Monday 16 August 2010: 3 years 11 months on …

Pussy Cat Pussy Cat

Where have you been?

I’ve been to London

To see the Queen

Londres is my favourite city in all the world.

Ironically, my surname LUNNON was originally a habitation name for someone who came from London or a nickname for one who had made a trip to London or had some other connection with the City.


In my case, I first got the name and was then so fortunate to have visited there no less than seven times – the first time in January 1976 when, aged 19, I was returning from my year in the USA.


Then I went back in June 1981 on my student tour of Europe, in June 1985 on the Grey Cricket Tour of UK and Holland, in December 1987 en route to the USA, in June 1999 on holiday in the UK with Pera, in October 2001 with Pera, Sean and Phillip on returning from the USA and in November 2008 when I was in the UK thanks to my matric class of 1984.   


It was only on the last visit that I got to see the Queen – up close and personal – on her way in her horse-drawn carriage to officially open Parliament at Westminster.


But then I have also seen the diminutive Queen Elizabeth – up close and personal – in Port Elizabeth when she visited here in 1995. (And, despite the utterances of some politicians of the present day, there is no connection between the Elizabeth as in the Queen and the Elizabeth as in the Port – the latter being Elizabeth Donkin, the wife of Sir Rufane Donkin, who named this seaport in 1820 after his then late wife who had passed away in 1818 at the age of 27).


Like it or not, we just don’t seem to be able to get away from our Colonial English roots.


And so, this past weekend saw us leaving Port Elizabeth for London again – only this time it was East London, just 300 km east up the N2 in the area that is known as The Border. In the 18th and 19th centuries, this area was the war-torn border between the arriving white European settlers from the west and the migrating black Xhosa tribes from the east.


The tourist signs along the N2 refer to Frontier Land, and, on Friday morning, with Sean at the wheel, we passed a number of these signs as we headed east this time and passed through Grahamstown, Peddie and King William’s Town en route to East London – now also referred to as Buffalo City.


East London had a particular attraction for my late father, Herbert Louis Lunnon. When I was ten, our family went on a rare holiday – a unique caravan tour through South Africa. I remember our caravan parked in the East London caravan park on a site high up on the terraces facing the Indian Ocean somewhere behind where the Holiday Inn (Garden Court) is today.


Mom and Dad loved the place and Dad always wanted to retire there. Sadly, Dad never retired because just two years later, in 1969, at the age of 52, he suffered a debilitating stroke that left him totally paralysed and speechless until he passed away in 1976.


In 1977, I recall my Mom, Doris, bringing Ingrid, June and I on a return visit to East London. We stayed in the Bliss Holiday Flats on the beachfront – they are still there today!


I recall being quite scared in King William’s Town, where we were caught up in masses, if not millions, of Black people who were attending the funeral of Black Consciousness leader, Steve Biko who had died (committed suicide, read as murdered!) in police custody some days earlier.  


Sadly, Mom, too, never retired.
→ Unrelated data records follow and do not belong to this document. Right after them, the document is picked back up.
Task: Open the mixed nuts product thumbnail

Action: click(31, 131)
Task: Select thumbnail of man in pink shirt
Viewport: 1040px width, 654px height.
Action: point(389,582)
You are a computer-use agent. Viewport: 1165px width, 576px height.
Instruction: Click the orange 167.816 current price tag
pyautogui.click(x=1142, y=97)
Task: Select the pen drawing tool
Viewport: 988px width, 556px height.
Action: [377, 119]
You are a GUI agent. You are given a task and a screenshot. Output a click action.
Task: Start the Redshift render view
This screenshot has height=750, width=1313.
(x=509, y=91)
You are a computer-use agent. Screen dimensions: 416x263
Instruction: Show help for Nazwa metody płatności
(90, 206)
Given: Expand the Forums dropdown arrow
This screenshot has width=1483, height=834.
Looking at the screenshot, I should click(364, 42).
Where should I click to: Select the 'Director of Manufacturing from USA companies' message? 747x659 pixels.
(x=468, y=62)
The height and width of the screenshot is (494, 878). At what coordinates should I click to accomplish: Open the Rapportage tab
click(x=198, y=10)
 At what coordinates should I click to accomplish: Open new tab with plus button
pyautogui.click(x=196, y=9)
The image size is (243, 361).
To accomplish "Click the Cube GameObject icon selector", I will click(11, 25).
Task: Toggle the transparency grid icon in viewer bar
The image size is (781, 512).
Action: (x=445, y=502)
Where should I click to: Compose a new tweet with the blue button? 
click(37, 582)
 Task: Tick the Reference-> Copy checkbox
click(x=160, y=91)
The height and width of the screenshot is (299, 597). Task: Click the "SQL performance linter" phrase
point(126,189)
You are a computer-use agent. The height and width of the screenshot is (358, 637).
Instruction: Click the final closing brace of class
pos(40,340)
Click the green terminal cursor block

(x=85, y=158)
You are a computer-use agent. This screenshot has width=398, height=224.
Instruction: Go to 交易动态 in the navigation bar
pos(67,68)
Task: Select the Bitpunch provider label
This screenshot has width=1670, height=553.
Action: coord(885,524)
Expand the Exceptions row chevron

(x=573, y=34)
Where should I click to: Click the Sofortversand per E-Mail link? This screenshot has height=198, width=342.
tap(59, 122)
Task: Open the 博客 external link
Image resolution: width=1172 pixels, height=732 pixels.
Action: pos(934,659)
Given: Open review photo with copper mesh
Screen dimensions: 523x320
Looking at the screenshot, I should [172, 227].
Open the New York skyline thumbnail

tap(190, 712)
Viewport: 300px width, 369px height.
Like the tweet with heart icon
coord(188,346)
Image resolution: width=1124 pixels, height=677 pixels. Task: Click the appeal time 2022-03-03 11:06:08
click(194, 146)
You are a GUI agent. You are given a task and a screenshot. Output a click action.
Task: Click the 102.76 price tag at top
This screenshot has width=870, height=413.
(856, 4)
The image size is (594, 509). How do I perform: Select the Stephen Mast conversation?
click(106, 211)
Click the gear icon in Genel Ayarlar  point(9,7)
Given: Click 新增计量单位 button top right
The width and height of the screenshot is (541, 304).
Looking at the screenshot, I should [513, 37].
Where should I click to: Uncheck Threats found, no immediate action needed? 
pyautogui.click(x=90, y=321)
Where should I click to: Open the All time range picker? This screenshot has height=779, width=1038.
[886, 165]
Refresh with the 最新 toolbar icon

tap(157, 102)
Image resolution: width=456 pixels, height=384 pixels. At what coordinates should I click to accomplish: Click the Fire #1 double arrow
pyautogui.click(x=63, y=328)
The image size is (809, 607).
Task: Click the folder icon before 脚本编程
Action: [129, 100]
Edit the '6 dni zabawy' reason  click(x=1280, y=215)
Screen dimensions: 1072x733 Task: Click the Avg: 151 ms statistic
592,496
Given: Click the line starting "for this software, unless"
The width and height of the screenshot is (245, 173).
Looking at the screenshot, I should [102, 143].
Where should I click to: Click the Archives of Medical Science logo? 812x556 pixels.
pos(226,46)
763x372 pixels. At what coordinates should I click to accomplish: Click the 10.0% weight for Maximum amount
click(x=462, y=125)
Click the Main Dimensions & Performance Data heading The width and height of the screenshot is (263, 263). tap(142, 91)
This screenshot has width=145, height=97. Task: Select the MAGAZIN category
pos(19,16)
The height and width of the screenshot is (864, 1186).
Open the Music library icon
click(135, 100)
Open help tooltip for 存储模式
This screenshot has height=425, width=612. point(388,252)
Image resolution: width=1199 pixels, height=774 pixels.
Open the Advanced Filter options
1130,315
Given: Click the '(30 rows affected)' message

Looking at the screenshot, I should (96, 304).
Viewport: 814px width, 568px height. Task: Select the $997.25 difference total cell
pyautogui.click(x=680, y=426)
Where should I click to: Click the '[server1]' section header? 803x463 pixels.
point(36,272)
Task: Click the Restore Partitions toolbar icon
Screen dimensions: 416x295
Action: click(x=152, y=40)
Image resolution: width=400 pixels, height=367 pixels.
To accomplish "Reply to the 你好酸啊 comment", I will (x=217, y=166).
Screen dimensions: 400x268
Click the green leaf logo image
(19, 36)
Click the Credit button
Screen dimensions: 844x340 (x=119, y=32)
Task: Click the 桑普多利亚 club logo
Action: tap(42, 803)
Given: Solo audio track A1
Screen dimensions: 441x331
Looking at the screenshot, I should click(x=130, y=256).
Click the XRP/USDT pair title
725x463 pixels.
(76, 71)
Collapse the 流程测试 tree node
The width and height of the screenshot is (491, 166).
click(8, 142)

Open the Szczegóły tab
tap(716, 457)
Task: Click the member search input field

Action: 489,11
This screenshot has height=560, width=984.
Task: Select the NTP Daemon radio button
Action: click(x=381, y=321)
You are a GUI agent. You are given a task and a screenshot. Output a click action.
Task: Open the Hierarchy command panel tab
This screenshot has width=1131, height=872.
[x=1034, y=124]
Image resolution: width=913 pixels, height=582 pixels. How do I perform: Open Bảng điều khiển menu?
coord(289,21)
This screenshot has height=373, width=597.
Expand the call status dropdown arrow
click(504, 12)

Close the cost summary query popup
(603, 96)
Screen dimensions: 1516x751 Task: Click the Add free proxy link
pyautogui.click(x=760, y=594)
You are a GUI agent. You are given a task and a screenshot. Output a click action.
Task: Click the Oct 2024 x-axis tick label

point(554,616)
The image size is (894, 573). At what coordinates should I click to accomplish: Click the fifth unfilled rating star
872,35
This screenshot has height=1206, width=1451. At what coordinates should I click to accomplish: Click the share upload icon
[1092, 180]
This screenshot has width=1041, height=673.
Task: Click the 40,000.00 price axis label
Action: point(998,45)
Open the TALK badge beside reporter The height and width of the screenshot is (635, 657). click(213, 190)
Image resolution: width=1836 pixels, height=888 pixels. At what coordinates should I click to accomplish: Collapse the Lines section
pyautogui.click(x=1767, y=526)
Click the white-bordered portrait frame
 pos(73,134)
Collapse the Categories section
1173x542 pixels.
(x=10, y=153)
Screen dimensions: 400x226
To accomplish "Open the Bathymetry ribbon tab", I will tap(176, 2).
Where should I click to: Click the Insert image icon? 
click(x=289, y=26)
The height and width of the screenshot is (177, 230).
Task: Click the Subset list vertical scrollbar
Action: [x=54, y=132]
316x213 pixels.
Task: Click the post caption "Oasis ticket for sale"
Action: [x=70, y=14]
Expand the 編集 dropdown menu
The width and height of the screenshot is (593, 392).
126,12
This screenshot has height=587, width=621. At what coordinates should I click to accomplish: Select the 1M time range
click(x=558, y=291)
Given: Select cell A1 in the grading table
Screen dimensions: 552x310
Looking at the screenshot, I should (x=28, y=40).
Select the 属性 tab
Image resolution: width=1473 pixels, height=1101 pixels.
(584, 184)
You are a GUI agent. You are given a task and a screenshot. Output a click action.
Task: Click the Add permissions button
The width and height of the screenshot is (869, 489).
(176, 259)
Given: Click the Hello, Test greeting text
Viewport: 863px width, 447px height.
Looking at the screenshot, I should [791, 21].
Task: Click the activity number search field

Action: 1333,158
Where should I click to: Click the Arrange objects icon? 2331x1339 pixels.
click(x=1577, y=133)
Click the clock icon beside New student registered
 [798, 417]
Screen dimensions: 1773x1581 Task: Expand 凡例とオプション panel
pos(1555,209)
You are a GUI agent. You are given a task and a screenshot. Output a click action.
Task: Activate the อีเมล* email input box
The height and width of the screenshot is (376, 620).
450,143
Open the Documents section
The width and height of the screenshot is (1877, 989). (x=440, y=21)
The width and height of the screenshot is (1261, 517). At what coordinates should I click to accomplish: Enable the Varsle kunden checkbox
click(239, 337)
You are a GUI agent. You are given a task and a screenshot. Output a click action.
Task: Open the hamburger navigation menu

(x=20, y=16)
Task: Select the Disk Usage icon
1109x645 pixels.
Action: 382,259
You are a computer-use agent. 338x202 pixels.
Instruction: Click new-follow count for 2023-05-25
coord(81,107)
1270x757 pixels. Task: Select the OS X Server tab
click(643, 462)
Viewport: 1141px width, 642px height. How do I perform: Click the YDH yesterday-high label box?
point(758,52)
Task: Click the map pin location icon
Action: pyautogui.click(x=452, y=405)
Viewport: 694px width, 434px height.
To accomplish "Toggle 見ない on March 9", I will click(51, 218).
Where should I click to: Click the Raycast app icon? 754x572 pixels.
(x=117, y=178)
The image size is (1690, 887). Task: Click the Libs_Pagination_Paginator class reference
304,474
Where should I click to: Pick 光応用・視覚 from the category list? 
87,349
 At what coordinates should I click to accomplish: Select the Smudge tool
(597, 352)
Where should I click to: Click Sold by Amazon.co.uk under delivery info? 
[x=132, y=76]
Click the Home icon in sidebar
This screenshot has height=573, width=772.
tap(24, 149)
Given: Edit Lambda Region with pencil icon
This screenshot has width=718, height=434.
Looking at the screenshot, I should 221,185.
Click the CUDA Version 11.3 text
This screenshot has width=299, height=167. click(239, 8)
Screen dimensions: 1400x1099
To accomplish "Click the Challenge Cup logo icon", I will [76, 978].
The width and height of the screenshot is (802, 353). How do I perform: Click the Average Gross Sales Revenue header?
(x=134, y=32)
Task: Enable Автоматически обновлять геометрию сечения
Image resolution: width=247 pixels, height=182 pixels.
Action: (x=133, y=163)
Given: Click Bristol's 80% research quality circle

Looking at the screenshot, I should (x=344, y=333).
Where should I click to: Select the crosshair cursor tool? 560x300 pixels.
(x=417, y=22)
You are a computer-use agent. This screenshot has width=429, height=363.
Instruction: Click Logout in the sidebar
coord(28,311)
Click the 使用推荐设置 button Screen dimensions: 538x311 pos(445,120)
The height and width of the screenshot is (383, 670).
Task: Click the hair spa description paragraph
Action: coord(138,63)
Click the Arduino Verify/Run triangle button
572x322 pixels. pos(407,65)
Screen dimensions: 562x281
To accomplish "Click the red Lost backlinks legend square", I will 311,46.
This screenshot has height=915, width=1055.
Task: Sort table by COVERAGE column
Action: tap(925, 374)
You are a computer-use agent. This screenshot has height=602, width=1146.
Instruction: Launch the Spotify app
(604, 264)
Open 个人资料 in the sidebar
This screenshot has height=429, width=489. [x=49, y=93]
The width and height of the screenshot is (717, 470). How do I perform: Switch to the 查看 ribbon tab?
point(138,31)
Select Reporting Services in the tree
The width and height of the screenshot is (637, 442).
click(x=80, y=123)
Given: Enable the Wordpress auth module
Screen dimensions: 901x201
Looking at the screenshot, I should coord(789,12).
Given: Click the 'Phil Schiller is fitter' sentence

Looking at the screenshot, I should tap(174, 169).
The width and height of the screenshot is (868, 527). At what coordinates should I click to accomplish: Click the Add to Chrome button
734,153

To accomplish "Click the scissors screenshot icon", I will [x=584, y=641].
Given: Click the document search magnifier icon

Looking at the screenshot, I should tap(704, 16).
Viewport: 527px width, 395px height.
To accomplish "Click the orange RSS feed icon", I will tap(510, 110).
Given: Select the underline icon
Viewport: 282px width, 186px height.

She died at the early age of 55 in 1986 – my third year of teaching at Grey.


I also got to enjoy East London during my business career. Almost weekly visits led me to have an almost permanent apartment, C3, at the Blue Lagoon. The Highlander brings back fond memories. I know Slummies (or Slumtown as some prefer to call it) like the back of my hand. It was said that there are four women for every one man in Slummies!


But, on to the next generation and last weekend: This time, Sean, Phillip and I passed through King uneventfully. The only excitement there was when we stopped at the Buffalo Wimpy in order to have a wee.


As I walked into the cloakroom, I heard Lance Du Plessis behind me. (Lance is my interviewer on AlgoaFM: Ed is in Wed and after 5 months of interviews, I’d recognise that voice anywhere! As I spun around to say hello, I became aware that he was not there – only his voice on the radio that was broadcasting on the loudspeakers in the cloakroom!


I suddenly realised the power of radio, all the strange places that it was to be heard and the impact that our radio programme was having. (Wherever we went in East London over the weekend, I was known or introduced as the “Ed from the Radio”!) Once again, I have been humbled by the opportunity to raise awareness of CBD that is being afforded me by AlgoaFM and Lance!


Phillip and Sean were playing rugby against Selborne College on Saturday morning. But Sean had to be at the school at 11h30 to set up for a music evening. The Grey Symphonic Winds, The Grey Voices, The Grey Strings and The Grey Orchestra were scheduled to entertain us, together with the Selborne Military Band, on Friday evening.


This was it!


It would be Sean’s last appearance as a schoolboy trombonist in the Grey Orchestra. It would also be his last appearance on Saturday morning playing rugby for his school in the Reds – Grey’s Third rugby team.


Well, the weekend started on a high note (!) with superb performances by the musicians, but the enthusiasm became flatter and flatter, as one Grey sport team after the other turned in a loss!


Sean managed to put his team into the lead by creating a break for a fine try. But, in the presence of a poor kicking performance by their regular kicker, Sean was given the conversion kick. He missed, and it left Grey just one point ahead of Selborne.


And then, Selborne were awarded a penalty – it was over, they moved two points ahead, and the final whistle was blown. Selborne won by two points!


I guess Sean will always remember that last game as the one that they could have drawn IF he had kicked over that conversion!


But, at the end of this era, remember Sean, that wonderful break, that wonderful try, and ten years of wonderful rugby that you have experienced since your under 9 days.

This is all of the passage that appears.